For each line in the data below, write an exact copy.

---*---

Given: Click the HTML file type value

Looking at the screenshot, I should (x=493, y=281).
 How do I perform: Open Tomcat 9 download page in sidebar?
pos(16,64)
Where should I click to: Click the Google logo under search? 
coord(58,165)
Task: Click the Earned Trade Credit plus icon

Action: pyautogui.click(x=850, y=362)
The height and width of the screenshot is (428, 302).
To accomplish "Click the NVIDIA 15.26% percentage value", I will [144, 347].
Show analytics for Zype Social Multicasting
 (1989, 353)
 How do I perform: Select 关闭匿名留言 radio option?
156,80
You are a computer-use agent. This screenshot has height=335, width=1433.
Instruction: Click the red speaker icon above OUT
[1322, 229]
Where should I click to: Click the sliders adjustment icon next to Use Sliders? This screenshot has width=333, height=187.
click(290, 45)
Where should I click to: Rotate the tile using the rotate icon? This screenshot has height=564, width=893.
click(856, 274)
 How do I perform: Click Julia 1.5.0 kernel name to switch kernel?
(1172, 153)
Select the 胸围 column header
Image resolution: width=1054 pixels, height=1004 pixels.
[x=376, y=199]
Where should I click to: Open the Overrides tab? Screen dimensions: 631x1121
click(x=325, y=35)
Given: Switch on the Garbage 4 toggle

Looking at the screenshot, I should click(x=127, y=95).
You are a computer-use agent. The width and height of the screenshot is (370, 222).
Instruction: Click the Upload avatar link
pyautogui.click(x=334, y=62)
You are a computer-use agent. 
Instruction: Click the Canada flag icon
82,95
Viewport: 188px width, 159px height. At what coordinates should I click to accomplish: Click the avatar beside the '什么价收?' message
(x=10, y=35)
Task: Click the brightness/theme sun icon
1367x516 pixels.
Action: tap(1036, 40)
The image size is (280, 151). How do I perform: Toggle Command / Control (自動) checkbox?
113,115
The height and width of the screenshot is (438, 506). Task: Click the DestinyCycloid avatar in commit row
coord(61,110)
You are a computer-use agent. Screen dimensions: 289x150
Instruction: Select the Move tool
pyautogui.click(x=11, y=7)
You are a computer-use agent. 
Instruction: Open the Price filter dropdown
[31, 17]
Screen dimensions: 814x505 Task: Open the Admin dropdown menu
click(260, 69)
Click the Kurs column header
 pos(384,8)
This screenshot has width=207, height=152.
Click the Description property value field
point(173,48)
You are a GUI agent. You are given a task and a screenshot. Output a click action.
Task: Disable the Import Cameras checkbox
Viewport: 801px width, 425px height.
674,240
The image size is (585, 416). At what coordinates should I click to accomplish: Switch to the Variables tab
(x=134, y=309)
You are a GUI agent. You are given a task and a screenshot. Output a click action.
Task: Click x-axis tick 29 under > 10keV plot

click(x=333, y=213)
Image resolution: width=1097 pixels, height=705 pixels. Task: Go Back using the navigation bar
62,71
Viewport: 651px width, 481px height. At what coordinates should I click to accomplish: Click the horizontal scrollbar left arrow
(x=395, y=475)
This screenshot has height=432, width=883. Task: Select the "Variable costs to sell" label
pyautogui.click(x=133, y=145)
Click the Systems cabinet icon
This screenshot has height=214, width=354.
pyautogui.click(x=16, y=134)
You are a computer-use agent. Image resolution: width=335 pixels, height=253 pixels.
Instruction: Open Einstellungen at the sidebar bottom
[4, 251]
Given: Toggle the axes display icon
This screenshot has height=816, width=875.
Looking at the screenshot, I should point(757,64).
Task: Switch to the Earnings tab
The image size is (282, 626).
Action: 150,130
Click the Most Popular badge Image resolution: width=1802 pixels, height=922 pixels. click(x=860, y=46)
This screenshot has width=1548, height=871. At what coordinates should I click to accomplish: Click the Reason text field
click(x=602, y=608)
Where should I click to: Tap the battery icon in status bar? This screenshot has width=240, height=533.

---*---

--- ANSWER ---
Given: Click the HTML file type value

Looking at the screenshot, I should (x=493, y=281).
 How do I perform: Open Tomcat 9 download page in sidebar?
pos(16,64)
Where should I click to: Click the Google logo under search? 
coord(58,165)
Task: Click the Earned Trade Credit plus icon

Action: pyautogui.click(x=850, y=362)
The height and width of the screenshot is (428, 302).
To accomplish "Click the NVIDIA 15.26% percentage value", I will [144, 347].
Show analytics for Zype Social Multicasting
 (1989, 353)
 How do I perform: Select 关闭匿名留言 radio option?
156,80
You are a computer-use agent. This screenshot has height=335, width=1433.
Instruction: Click the red speaker icon above OUT
[1322, 229]
Where should I click to: Click the sliders adjustment icon next to Use Sliders? This screenshot has width=333, height=187.
click(290, 45)
Where should I click to: Rotate the tile using the rotate icon? This screenshot has height=564, width=893.
click(856, 274)
 How do I perform: Click Julia 1.5.0 kernel name to switch kernel?
(1172, 153)
Select the 胸围 column header
Image resolution: width=1054 pixels, height=1004 pixels.
[x=376, y=199]
Where should I click to: Open the Overrides tab? Screen dimensions: 631x1121
click(x=325, y=35)
Given: Switch on the Garbage 4 toggle

Looking at the screenshot, I should click(x=127, y=95).
You are a computer-use agent. The width and height of the screenshot is (370, 222).
Instruction: Click the Upload avatar link
pyautogui.click(x=334, y=62)
You are a computer-use agent. 
Instruction: Click the Canada flag icon
82,95
Viewport: 188px width, 159px height. At what coordinates should I click to accomplish: Click the avatar beside the '什么价收?' message
(x=10, y=35)
Task: Click the brightness/theme sun icon
1367x516 pixels.
Action: tap(1036, 40)
The image size is (280, 151). How do I perform: Toggle Command / Control (自動) checkbox?
113,115
The height and width of the screenshot is (438, 506). Task: Click the DestinyCycloid avatar in commit row
coord(61,110)
You are a computer-use agent. Screen dimensions: 289x150
Instruction: Select the Move tool
pyautogui.click(x=11, y=7)
You are a computer-use agent. 
Instruction: Open the Price filter dropdown
[31, 17]
Screen dimensions: 814x505 Task: Open the Admin dropdown menu
click(260, 69)
Click the Kurs column header
 pos(384,8)
This screenshot has width=207, height=152.
Click the Description property value field
point(173,48)
You are a GUI agent. You are given a task and a screenshot. Output a click action.
Task: Disable the Import Cameras checkbox
Viewport: 801px width, 425px height.
674,240
The image size is (585, 416). At what coordinates should I click to accomplish: Switch to the Variables tab
(x=134, y=309)
You are a GUI agent. You are given a task and a screenshot. Output a click action.
Task: Click x-axis tick 29 under > 10keV plot

click(x=333, y=213)
Image resolution: width=1097 pixels, height=705 pixels. Task: Go Back using the navigation bar
62,71
Viewport: 651px width, 481px height. At what coordinates should I click to accomplish: Click the horizontal scrollbar left arrow
(x=395, y=475)
This screenshot has height=432, width=883. Task: Select the "Variable costs to sell" label
pyautogui.click(x=133, y=145)
Click the Systems cabinet icon
This screenshot has height=214, width=354.
pyautogui.click(x=16, y=134)
You are a computer-use agent. Image resolution: width=335 pixels, height=253 pixels.
Instruction: Open Einstellungen at the sidebar bottom
[4, 251]
Given: Toggle the axes display icon
This screenshot has height=816, width=875.
Looking at the screenshot, I should point(757,64).
Task: Switch to the Earnings tab
The image size is (282, 626).
Action: 150,130
Click the Most Popular badge Image resolution: width=1802 pixels, height=922 pixels. click(x=860, y=46)
This screenshot has width=1548, height=871. At what coordinates should I click to accomplish: Click the Reason text field
click(x=602, y=608)
Where should I click to: Tap the battery icon in status bar? This screenshot has width=240, height=533.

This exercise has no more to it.